Я шел по Невскому, погруженный в свои мысли. Мне надо сейчас же пройти к управдому и рассказать ему все. А разделавшись со старухой, я буду целые дни стоять около булочной, пока не встречу ту милую дамочку. Ведь я остался ей должен за хлеб 48 копеек. У меня есть прекрасный предлог ее разыскивать. Выпитая водка продолжала еще действовать, и казалось, что все складывается очень хорошо и просто.
На Фонтанке я подошел к ларьку и, на оставшуюся мелочь, выпил большую кружку хлебного кваса. Квас был плохой и кислый, и я пошел дальше с мерзким вкусом во рту.
На углу Литейной какой‑то пьяный, пошатнувшись, толкнул меня. Хорошо, что у меня нет револьвера: я убил бы его тут же на месте.
До самого дома я шел, должно быть, с искаженным от злости лицом. Во всяком случае, почти все встречные оборачивались на меня.
Я вошел в домовую контору. На столе сидела низкорослая, грязная, курносая, кривая и белобрысая девка и, глядясь в ручное зеркальце, мазала себе помадой губы.
— А где же управдом? — спросил я. Девка молчала, продолжая мазать губы.
— Где управдом? — повторил я резким голосом.
— Завтра будет, не сегодня, — отвечала грязная, курносая, кривая и белобрысая девка.
Я вышел на улицу. По противоположной стороне шел инвалид на механической ноге и громко стучал своей ногой и палкой. Шесть мальчишек бежало за инвалидом, передразнивая его походку.

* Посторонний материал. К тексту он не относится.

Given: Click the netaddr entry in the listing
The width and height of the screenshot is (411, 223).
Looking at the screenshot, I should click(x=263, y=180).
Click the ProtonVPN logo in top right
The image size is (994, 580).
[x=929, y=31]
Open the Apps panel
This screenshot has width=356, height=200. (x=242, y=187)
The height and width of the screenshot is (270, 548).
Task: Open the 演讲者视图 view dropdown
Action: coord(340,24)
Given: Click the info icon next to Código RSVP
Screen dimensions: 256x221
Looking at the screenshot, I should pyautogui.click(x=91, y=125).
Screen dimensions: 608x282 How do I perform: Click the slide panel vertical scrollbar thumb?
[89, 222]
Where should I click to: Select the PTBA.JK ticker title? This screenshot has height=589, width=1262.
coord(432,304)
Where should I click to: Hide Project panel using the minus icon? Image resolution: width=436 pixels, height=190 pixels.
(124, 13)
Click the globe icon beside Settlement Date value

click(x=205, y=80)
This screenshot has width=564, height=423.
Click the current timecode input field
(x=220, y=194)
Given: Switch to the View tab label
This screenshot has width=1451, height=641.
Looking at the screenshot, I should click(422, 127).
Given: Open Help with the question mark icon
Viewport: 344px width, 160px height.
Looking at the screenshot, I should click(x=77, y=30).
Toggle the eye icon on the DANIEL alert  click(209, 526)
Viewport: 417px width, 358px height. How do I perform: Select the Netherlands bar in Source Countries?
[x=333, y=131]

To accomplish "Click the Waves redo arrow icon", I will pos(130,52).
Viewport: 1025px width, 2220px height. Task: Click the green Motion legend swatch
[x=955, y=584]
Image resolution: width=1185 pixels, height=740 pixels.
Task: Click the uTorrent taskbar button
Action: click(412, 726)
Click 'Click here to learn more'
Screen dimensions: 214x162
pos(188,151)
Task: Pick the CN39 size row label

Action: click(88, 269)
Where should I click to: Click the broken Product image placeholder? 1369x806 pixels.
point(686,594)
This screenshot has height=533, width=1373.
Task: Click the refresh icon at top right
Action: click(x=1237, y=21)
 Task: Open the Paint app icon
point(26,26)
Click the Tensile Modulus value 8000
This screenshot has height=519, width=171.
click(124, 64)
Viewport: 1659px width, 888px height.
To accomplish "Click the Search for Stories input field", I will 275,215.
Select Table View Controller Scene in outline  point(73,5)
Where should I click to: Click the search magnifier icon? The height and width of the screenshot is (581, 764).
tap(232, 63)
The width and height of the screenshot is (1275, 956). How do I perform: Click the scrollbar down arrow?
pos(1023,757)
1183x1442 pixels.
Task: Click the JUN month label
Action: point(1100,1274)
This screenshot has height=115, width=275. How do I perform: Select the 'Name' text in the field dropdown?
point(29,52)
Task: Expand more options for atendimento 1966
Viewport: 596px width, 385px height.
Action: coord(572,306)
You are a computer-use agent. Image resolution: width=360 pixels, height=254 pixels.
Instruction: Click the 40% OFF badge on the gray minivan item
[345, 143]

Я завернул в свою парадную и стал подниматься по лестнице. На втором этаже я остановился; противная мысль пришла мне в голову: ведь старуха должна начать разлагаться. Я не закрыл окна, а говорят, что при открытом окне покойники разлагаются быстрее. Вот ведь глупость какая! И этот чертов управдом будет только завтра! Я постоял в нерешительности несколько минут и стал подниматься дальше.
Около двери в свою квартиру я опять остановился. Может быть, пойти к булочной и ждать там ту милую дамочку? Я бы стал умолять ее пустить меня к себе на две или три ночи. Но тут я вспоминаю, что сегодня она уже купила хлеб и, значит, в булочную не придет. Да и вообще из этого ничего бы не вышло.
Я отпер дверь и вошел в коридор. В конце коридора горел свет, и Марья Васильевна, держа в руках какую‑то тряпку, терла по ней другой тряпкой. Увидя меня, Марья Васильевна крикнула:
— Ваш шпрашивал какой‑то штарик!
— Какой старик? — сказал я.
— Не жнаю, — отвечала Марья Васильевна.
— Когда это было? — спросил я.
— Тоже не жнаю, — сказала Марья Васильевна.
— Вы разговаривали со стариком? — спросил я Марью Васильевну.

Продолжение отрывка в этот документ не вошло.